EXERCISE DIRECTIONS: Rewrite everything from the line containing "The height and width of the screenshot is (869, 1057)." down to the end of the entries, changing "tweet options" to "post options" and leaving all else as it is.

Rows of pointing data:
##############################
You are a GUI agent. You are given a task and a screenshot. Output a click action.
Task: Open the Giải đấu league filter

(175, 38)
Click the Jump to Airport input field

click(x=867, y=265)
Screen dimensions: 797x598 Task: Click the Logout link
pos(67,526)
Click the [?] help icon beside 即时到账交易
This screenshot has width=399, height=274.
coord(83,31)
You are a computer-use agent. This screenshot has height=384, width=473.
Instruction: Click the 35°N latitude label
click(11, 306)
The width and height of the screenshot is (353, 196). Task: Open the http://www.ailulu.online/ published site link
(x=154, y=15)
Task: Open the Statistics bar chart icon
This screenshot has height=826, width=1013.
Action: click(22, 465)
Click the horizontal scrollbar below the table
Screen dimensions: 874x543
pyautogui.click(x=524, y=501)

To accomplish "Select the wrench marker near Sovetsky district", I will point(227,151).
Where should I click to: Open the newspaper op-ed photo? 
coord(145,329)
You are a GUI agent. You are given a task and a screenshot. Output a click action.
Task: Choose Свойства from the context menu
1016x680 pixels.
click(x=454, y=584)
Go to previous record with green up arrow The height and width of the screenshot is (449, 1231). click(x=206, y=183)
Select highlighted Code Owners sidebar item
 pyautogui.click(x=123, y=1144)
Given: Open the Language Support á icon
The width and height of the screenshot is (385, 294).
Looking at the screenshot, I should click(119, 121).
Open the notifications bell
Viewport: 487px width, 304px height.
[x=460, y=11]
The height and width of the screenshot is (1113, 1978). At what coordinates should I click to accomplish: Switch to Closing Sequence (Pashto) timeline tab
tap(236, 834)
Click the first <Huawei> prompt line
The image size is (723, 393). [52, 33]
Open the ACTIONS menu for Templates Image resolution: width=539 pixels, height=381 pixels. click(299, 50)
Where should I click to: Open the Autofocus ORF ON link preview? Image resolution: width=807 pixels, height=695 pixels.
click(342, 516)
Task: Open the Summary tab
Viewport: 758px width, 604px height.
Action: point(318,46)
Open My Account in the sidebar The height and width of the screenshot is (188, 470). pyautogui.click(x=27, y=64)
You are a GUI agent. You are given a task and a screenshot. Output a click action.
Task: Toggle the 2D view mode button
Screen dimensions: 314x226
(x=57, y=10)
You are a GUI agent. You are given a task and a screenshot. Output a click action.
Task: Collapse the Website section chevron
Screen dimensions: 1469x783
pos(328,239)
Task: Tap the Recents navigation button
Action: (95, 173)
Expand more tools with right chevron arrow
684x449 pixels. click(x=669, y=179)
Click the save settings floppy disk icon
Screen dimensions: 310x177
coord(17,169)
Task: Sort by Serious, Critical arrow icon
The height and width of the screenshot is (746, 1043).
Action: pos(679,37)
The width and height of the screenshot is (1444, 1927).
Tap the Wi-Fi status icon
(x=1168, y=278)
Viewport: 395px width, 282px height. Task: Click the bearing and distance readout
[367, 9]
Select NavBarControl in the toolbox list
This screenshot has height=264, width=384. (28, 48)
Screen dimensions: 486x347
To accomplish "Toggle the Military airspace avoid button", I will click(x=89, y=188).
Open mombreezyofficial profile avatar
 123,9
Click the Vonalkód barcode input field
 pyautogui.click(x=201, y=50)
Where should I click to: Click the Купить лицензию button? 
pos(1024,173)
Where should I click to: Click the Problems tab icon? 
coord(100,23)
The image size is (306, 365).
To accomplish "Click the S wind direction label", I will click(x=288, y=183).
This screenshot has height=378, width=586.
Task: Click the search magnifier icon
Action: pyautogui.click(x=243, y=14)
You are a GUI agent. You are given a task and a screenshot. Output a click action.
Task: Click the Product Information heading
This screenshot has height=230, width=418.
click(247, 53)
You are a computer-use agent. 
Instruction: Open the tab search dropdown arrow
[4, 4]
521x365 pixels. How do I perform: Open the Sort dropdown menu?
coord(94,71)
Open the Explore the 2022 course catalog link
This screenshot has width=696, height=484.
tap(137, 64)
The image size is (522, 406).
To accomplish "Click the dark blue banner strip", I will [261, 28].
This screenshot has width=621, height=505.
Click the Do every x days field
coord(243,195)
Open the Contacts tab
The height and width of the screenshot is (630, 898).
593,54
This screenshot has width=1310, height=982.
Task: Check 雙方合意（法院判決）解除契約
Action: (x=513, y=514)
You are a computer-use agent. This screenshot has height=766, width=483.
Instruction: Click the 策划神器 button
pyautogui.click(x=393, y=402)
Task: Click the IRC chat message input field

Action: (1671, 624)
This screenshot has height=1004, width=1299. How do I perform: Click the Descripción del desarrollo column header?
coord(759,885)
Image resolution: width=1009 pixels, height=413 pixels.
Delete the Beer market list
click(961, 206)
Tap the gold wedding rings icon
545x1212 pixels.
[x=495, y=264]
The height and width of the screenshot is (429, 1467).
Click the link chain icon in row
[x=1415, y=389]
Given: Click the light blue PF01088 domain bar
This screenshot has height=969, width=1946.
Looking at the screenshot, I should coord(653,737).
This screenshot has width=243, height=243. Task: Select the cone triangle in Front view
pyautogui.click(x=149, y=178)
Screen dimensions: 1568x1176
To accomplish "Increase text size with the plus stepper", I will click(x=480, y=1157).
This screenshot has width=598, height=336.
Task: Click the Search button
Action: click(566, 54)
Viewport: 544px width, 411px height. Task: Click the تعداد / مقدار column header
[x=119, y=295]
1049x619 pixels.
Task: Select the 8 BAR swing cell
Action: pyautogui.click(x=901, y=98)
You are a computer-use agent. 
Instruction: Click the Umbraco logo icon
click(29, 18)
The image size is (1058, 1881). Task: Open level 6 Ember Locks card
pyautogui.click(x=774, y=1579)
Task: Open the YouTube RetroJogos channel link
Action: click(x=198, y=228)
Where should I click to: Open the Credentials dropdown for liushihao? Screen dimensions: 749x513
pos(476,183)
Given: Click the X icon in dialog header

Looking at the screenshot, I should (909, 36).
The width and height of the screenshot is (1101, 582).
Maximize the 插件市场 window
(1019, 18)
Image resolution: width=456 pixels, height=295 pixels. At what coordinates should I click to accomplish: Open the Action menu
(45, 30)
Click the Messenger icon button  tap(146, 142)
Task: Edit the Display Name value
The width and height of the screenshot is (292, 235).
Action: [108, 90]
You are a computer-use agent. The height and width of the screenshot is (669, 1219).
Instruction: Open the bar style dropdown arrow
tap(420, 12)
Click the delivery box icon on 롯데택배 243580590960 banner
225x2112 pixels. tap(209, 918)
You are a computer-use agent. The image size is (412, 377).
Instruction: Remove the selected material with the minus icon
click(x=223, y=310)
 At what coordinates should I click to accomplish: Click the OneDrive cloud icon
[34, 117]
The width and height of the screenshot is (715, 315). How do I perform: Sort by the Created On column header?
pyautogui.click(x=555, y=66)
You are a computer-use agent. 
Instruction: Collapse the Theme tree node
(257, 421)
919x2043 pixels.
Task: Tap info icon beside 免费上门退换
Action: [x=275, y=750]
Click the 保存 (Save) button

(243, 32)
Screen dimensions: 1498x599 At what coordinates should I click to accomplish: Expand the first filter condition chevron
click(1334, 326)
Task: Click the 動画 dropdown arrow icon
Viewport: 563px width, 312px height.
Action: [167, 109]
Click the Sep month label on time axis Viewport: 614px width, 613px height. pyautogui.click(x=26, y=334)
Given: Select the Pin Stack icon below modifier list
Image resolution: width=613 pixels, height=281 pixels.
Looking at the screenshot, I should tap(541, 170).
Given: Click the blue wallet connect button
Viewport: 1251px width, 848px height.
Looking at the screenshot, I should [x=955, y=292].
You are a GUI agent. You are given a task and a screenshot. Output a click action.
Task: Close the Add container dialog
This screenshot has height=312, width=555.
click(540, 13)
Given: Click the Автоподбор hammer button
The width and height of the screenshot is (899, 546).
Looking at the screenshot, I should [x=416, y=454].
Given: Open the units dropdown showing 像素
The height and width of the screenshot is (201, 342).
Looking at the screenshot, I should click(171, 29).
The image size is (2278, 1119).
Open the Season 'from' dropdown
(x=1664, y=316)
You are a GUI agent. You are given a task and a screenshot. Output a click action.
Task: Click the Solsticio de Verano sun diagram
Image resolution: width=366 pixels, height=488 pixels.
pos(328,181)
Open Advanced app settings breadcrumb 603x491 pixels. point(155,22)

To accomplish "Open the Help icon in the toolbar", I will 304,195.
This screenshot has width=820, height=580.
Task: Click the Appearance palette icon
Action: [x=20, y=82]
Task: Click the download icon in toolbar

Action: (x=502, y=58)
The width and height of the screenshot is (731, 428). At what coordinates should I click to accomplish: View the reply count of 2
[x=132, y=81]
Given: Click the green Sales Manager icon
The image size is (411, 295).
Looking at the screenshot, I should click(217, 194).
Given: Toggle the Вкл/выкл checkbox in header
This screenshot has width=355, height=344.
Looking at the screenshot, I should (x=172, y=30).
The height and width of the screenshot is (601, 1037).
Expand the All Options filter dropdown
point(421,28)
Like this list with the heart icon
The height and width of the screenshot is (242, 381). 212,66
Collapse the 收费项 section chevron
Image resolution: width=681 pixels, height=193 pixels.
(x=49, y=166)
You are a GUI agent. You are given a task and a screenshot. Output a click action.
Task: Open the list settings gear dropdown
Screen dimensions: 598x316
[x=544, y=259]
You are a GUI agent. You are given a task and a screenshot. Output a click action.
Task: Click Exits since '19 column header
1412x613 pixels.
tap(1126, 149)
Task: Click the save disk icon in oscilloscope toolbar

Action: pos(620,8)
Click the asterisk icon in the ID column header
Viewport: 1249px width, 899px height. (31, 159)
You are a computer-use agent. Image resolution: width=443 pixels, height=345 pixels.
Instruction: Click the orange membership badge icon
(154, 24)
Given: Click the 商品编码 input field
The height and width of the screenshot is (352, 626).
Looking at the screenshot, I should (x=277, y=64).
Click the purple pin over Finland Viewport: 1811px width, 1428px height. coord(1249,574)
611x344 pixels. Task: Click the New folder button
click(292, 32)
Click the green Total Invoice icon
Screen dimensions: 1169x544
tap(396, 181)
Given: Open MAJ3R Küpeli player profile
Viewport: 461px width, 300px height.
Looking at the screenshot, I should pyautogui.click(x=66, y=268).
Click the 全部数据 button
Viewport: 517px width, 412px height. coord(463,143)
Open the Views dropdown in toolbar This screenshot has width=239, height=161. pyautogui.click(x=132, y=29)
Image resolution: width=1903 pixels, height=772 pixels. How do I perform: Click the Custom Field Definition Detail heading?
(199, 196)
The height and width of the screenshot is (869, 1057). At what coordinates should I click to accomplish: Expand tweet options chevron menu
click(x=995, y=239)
##############################
SOLUTION FOR THIS TASK:
The height and width of the screenshot is (869, 1057). At what coordinates should I click to accomplish: Expand post options chevron menu
click(x=995, y=239)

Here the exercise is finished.